Monotheism v Polytheism
What set monotheism apart from the jump was its main selling point: a personal relationship with the big time creator of everything – and that big time creator’s master plan for both each individual human and for human beings as a whole.
Remember – Christianity arose in a polytheistic world. Polytheistic gods and human beings have way more in common than not. The same “stuff” makes up both.
Aside from the occasional interaction, polytheistic gods and humans have little to do with each other. But, monotheism changed that. Yahweh (that’s God’s name, “god” is actually his job description), approaches Abraham with a generous offer: “believe in me and only me and I will give you a nice piece of real estate by the sea where you can build a great nation”.
“Count me in!” says Abraham. He uproots his people from present day Iraq and transplants them to some beachside property on the Mediterranean. Today’s “Israel”. That displaces the Canaanites and originates “the Jewish People”.
The messaging is so simple: do what God says and he’ll give ya free stuff! You’ll win all your battles (unless God’s angry at you in which case you’ll likely lose because he’s trying to teach), conquer your enemies, live long and prosper.
It’s that last possibility that opens up the game. It’s where Paul’s genius lay.
Blame Paul
The Apostle Paul (a genius!) founded Christianity on a premise of magical thinking. Jesus had zero to do with Christianity or its invention. Jesus was born, lived his whole life and died a Jew preaching Jewish messages to other Jews.
Paul, on the other hand, never met Jesus or heard him teach. His entire experience of Jesus occurred inside his own head on the road to Damascus. When Paul took his version of Jesus to Jerusalem, everyone who knew Jesus disagreed with Paul about Jesus. Because Paul didn’t know know Jesus whereas they did! Unperturbed by reality, Paul took his version of Jesus – and Jewish mythology – out to the Gentiles.
Paul knew that the Gentiles had no background whatsoever in Jewish mythology. Therefore he could tell them literally anything and they’d have no way to check his work. If Paul said prophecy foretold Jesus, who were the Gentiles to question Paul?
Real Jesus was of no value to Paul whereas dead Jesus became Paul’s franchise – the way to defeat death.

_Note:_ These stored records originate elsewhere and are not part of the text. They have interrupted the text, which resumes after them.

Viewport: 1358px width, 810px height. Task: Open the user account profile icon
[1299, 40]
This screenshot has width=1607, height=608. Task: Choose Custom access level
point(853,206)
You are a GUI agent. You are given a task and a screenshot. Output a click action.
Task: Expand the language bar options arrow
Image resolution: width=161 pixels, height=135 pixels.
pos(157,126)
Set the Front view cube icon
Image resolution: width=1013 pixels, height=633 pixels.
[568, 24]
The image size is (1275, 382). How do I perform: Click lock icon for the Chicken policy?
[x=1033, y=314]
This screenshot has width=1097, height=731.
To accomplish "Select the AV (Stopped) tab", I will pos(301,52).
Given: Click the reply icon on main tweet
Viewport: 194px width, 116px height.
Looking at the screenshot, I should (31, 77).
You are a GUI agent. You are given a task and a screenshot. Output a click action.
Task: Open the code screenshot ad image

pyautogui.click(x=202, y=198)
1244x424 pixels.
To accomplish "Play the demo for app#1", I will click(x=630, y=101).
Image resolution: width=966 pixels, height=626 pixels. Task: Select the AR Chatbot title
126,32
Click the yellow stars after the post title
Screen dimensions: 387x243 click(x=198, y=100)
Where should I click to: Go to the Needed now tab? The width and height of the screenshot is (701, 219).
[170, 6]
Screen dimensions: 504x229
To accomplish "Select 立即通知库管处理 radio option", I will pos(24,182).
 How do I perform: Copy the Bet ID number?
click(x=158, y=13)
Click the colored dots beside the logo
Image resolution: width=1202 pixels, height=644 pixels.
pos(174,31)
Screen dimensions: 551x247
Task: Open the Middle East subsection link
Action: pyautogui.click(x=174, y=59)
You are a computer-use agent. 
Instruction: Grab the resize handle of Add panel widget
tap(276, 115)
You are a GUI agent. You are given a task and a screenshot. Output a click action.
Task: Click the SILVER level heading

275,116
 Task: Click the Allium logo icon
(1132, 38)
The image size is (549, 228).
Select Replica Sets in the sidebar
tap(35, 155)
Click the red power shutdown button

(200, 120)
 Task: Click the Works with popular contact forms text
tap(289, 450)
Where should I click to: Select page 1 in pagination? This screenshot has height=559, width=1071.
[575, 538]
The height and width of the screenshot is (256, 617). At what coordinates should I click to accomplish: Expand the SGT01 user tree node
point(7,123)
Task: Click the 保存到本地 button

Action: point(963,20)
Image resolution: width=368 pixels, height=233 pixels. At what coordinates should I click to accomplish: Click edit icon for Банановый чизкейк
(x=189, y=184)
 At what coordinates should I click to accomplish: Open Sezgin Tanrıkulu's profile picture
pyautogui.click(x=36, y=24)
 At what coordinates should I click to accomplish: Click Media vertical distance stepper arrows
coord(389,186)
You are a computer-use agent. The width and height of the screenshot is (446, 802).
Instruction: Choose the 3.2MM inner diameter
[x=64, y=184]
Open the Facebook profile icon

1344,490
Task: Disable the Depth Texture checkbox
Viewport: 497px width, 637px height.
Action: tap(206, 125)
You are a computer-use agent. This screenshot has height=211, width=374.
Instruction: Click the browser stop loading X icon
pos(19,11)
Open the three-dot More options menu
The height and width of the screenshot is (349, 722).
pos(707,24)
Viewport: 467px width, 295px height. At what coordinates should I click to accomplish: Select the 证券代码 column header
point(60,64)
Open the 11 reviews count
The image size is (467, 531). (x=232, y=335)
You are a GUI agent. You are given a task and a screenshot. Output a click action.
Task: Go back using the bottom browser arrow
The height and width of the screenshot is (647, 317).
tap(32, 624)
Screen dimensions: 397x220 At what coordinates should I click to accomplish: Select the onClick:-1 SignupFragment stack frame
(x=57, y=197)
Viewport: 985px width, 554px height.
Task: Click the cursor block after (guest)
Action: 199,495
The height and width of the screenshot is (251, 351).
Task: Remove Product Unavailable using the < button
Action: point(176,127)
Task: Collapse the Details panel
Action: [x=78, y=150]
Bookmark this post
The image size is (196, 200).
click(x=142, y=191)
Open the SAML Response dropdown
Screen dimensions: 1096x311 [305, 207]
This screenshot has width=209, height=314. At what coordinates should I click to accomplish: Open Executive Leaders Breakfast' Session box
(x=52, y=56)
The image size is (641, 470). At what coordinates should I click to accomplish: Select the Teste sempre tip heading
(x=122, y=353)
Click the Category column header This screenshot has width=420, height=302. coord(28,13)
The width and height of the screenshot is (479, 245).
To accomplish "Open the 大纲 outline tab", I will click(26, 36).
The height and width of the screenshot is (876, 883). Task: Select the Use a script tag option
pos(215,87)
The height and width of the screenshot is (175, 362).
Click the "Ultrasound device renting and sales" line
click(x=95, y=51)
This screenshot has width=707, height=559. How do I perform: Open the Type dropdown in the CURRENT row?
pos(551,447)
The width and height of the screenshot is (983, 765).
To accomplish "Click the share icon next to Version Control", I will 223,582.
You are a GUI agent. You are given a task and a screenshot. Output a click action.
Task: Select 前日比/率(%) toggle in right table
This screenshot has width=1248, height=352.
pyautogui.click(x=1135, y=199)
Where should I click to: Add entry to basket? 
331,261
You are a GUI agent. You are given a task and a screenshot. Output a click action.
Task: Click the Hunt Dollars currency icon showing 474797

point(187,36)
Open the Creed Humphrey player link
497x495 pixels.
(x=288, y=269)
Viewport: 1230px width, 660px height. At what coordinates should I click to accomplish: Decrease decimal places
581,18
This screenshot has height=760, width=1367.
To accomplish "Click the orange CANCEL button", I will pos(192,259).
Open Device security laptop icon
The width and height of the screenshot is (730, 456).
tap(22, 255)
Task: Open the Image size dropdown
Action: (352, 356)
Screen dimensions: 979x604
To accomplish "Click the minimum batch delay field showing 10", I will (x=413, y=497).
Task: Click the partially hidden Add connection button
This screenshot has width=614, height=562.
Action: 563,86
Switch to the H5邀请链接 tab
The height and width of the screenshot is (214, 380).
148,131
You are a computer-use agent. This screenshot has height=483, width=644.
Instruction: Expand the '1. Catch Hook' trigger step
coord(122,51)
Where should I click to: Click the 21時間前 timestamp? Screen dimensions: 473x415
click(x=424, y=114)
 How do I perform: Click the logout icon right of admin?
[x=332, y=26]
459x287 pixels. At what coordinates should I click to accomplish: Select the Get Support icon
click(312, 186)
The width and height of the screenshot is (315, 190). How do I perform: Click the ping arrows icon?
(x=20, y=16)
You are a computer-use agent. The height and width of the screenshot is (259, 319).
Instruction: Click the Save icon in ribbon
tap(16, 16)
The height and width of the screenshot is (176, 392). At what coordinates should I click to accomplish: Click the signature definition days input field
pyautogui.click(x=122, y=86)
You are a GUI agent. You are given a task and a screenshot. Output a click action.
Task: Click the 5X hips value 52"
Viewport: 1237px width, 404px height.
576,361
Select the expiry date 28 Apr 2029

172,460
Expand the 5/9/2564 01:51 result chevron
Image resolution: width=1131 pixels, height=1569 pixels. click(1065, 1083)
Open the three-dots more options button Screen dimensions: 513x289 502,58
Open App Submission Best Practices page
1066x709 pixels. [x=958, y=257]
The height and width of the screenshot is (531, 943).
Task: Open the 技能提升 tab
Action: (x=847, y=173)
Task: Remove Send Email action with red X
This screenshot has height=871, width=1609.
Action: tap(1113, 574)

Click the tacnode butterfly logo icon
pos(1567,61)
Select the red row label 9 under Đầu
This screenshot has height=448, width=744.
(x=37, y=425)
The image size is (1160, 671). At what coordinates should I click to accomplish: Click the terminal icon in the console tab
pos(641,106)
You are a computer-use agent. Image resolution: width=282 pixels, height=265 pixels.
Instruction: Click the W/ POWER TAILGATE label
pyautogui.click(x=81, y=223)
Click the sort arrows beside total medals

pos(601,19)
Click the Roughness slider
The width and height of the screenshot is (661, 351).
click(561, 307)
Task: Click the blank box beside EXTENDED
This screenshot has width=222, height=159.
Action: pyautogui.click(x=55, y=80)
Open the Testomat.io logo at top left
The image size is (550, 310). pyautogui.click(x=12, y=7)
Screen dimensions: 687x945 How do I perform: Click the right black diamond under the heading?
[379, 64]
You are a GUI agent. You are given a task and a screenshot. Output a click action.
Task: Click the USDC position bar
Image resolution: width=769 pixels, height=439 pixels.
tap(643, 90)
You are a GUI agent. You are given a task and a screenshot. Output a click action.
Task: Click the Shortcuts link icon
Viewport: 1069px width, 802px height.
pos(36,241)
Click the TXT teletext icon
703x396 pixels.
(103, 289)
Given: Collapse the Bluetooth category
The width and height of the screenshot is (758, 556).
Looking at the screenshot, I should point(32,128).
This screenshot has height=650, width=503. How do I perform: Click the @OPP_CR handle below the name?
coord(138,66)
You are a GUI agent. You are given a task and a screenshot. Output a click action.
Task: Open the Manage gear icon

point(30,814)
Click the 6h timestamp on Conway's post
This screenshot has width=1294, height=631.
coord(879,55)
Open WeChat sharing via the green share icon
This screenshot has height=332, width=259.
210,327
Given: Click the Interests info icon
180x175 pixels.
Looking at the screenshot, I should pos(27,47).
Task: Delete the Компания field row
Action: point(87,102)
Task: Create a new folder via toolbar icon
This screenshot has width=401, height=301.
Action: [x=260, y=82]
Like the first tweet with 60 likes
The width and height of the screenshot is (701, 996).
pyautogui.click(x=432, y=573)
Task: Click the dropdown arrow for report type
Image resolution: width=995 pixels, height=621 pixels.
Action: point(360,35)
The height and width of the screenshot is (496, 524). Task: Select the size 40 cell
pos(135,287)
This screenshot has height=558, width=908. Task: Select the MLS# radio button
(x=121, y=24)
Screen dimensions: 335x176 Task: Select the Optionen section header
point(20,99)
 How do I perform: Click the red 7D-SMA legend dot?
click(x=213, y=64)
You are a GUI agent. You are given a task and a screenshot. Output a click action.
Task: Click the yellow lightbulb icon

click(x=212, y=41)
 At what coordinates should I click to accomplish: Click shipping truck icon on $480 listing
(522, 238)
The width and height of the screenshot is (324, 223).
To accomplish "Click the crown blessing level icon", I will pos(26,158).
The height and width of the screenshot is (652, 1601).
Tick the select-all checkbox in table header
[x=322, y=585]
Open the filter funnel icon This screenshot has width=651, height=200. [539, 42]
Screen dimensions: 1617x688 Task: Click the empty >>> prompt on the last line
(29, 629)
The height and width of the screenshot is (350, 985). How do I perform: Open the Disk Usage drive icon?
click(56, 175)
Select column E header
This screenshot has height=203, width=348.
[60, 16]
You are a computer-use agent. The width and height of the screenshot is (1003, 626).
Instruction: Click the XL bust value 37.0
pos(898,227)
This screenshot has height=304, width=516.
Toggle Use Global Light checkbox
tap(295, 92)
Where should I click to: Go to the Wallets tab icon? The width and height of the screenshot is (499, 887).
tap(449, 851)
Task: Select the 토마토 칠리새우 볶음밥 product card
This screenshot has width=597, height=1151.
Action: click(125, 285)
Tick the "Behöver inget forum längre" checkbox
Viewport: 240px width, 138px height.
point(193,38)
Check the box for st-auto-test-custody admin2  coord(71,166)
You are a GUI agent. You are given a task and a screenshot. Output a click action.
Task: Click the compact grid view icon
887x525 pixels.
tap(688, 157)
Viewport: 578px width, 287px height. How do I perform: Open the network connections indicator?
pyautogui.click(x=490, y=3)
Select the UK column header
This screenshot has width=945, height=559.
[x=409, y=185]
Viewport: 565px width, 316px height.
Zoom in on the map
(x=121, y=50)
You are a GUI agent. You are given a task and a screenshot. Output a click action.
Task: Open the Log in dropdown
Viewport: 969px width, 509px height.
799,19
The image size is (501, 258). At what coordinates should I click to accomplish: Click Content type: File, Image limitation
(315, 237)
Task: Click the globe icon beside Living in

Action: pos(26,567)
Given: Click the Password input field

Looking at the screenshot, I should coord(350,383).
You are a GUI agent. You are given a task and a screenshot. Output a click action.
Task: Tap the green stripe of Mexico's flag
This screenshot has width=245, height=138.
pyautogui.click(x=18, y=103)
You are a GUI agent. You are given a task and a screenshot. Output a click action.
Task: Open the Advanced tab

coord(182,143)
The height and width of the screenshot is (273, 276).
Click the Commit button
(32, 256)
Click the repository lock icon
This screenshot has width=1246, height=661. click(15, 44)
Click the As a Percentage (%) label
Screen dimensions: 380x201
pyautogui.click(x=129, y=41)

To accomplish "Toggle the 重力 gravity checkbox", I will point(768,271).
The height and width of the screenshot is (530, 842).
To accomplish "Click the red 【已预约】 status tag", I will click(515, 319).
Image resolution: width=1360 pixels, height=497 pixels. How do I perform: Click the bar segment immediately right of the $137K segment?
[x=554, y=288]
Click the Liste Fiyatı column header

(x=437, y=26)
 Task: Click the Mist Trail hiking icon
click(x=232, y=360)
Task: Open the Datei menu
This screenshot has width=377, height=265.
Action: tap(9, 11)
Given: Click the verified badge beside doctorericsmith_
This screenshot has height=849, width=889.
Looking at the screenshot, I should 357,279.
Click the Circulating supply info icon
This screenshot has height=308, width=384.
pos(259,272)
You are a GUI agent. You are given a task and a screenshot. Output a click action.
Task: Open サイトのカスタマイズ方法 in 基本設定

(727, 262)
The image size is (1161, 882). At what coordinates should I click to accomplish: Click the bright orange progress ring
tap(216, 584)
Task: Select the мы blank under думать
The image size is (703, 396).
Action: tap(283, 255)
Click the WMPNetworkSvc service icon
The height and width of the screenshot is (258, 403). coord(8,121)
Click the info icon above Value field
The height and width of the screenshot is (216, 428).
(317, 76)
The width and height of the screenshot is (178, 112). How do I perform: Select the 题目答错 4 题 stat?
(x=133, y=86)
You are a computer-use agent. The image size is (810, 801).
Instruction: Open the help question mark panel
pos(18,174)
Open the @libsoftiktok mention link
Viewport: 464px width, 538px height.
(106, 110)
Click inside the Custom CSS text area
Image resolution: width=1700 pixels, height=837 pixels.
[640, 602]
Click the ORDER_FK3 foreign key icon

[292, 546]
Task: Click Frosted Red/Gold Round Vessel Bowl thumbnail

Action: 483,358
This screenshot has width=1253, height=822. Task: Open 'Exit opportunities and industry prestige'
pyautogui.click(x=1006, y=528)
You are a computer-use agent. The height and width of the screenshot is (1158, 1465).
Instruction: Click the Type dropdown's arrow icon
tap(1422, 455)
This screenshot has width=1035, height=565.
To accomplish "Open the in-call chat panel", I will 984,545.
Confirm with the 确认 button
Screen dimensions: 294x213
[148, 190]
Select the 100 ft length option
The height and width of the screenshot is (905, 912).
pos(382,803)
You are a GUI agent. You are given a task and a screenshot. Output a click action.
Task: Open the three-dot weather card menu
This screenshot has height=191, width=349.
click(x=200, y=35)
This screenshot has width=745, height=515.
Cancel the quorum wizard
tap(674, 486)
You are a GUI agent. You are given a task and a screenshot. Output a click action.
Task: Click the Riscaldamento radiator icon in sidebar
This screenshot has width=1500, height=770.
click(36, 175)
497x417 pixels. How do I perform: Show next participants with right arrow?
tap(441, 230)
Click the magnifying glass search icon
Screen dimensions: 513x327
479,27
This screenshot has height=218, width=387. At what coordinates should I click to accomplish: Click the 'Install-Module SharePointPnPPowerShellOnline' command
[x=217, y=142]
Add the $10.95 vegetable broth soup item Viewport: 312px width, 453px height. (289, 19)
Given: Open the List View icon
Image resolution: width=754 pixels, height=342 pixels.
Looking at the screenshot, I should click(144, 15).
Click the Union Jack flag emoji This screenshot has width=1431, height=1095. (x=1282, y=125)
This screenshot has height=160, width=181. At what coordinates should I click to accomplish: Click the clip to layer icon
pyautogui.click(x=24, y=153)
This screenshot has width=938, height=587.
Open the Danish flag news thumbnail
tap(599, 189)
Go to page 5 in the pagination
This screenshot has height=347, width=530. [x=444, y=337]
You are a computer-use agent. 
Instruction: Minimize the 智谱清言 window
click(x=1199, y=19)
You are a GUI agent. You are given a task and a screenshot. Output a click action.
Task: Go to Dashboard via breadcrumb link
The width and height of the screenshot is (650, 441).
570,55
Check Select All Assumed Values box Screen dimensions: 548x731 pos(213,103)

To his infinite credit, Paul created Christianity on the fly. He turned basic Jewish messiah mythology into a newfangled religion that promised things no other religion had dared promise before.
Paul’s Deal: Defeat Death Forever
Whereas the Jews invented a personal deity with a stake in every human, Paul invented a deity who could offer every human an incredible deal: believe in Jesus exactly the way Paul said and, just like Jesus, every human could defeat death and live forever – just like Jesus.
All they’d have to do? Believe in magical cookies – and that magical cookies are real.
They’re not real, of course. That’s where the trouble begins. Not only aren’t they real, but those who believe they are real have convinced themselves that everyone not believing in their mythology threatens to destroy that mythology. And cheat them of their magical cookies reward.
This explains why hard core Christians feel so compelled to shove their magical cookie down everyone’s throat. They believe that every non-believer threatens the larger magic. We stand between them and the eternal reward – the magical cookie – they believe is their birthright.
Alas, their eternal reward, like their birthright, like magical thinking itself, is all bullshit. The problem with magical cookies is that consuming them often leads to tragedy that no amount of magic can fix.